La théorie ‘quantique’ des traits est développée par Stevens (1972). Selon cette théorie, ce sont les régions de stabilité acoustique ou auditive dégagées qui définissent les traits distinctifs et l’inventaire de sons de chaque langue est ainsi construit.

Figure 25 : a) rapports entre articulatoire et acoustique; b) rapports entre acoustique et audition (Stevens, 1972 p. 64)

Pour certains types de paramètres articulatoires, il y a des plages de valeurs pour lesquelles le signal acoustique a des attributs bien définis (I, III), et ces plages sont délimitées par des régions dans lesquelles les propriétés du signal sont relativement sensibles aux perturbations dans l'articulation (II).

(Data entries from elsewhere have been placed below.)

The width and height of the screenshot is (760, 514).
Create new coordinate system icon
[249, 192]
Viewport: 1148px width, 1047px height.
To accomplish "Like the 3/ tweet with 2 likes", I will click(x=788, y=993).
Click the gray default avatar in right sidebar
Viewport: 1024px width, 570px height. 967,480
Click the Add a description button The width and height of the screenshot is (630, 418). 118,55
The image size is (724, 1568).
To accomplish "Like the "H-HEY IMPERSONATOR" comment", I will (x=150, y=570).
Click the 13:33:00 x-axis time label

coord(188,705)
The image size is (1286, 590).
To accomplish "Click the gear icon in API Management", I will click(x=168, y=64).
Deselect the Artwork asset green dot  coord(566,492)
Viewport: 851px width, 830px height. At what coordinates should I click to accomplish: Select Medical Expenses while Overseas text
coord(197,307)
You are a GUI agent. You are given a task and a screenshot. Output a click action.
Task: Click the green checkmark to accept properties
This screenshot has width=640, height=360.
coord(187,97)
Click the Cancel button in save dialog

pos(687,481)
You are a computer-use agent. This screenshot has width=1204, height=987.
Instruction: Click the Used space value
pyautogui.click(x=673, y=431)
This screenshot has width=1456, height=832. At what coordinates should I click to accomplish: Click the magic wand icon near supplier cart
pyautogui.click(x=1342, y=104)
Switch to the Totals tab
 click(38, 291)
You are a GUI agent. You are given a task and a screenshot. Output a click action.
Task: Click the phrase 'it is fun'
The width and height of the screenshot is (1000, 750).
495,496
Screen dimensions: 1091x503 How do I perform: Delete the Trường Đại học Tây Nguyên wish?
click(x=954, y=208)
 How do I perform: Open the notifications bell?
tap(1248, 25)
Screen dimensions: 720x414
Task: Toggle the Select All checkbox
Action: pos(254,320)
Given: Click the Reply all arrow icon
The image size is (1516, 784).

Les attributs acoustiques du signal à l’intérieur de l’une de ces régions qui ressemblent aux plateaux (« plateau-like regions ») semblent définir les corrélats acoustiques d’un trait phonétique (Stevens, 1972 p. 64).

On peut dire que l’étude acoustique des voyelles nasales et nasalisées est très compliquée à cause du couplage progressif de la cavité orale et de la cavité nasale. Des résultats quantitatifs significatifs sont difficiles à obtenir. On verra dans la suite tous les instruments possibles pour étudier la nasalité vocalique.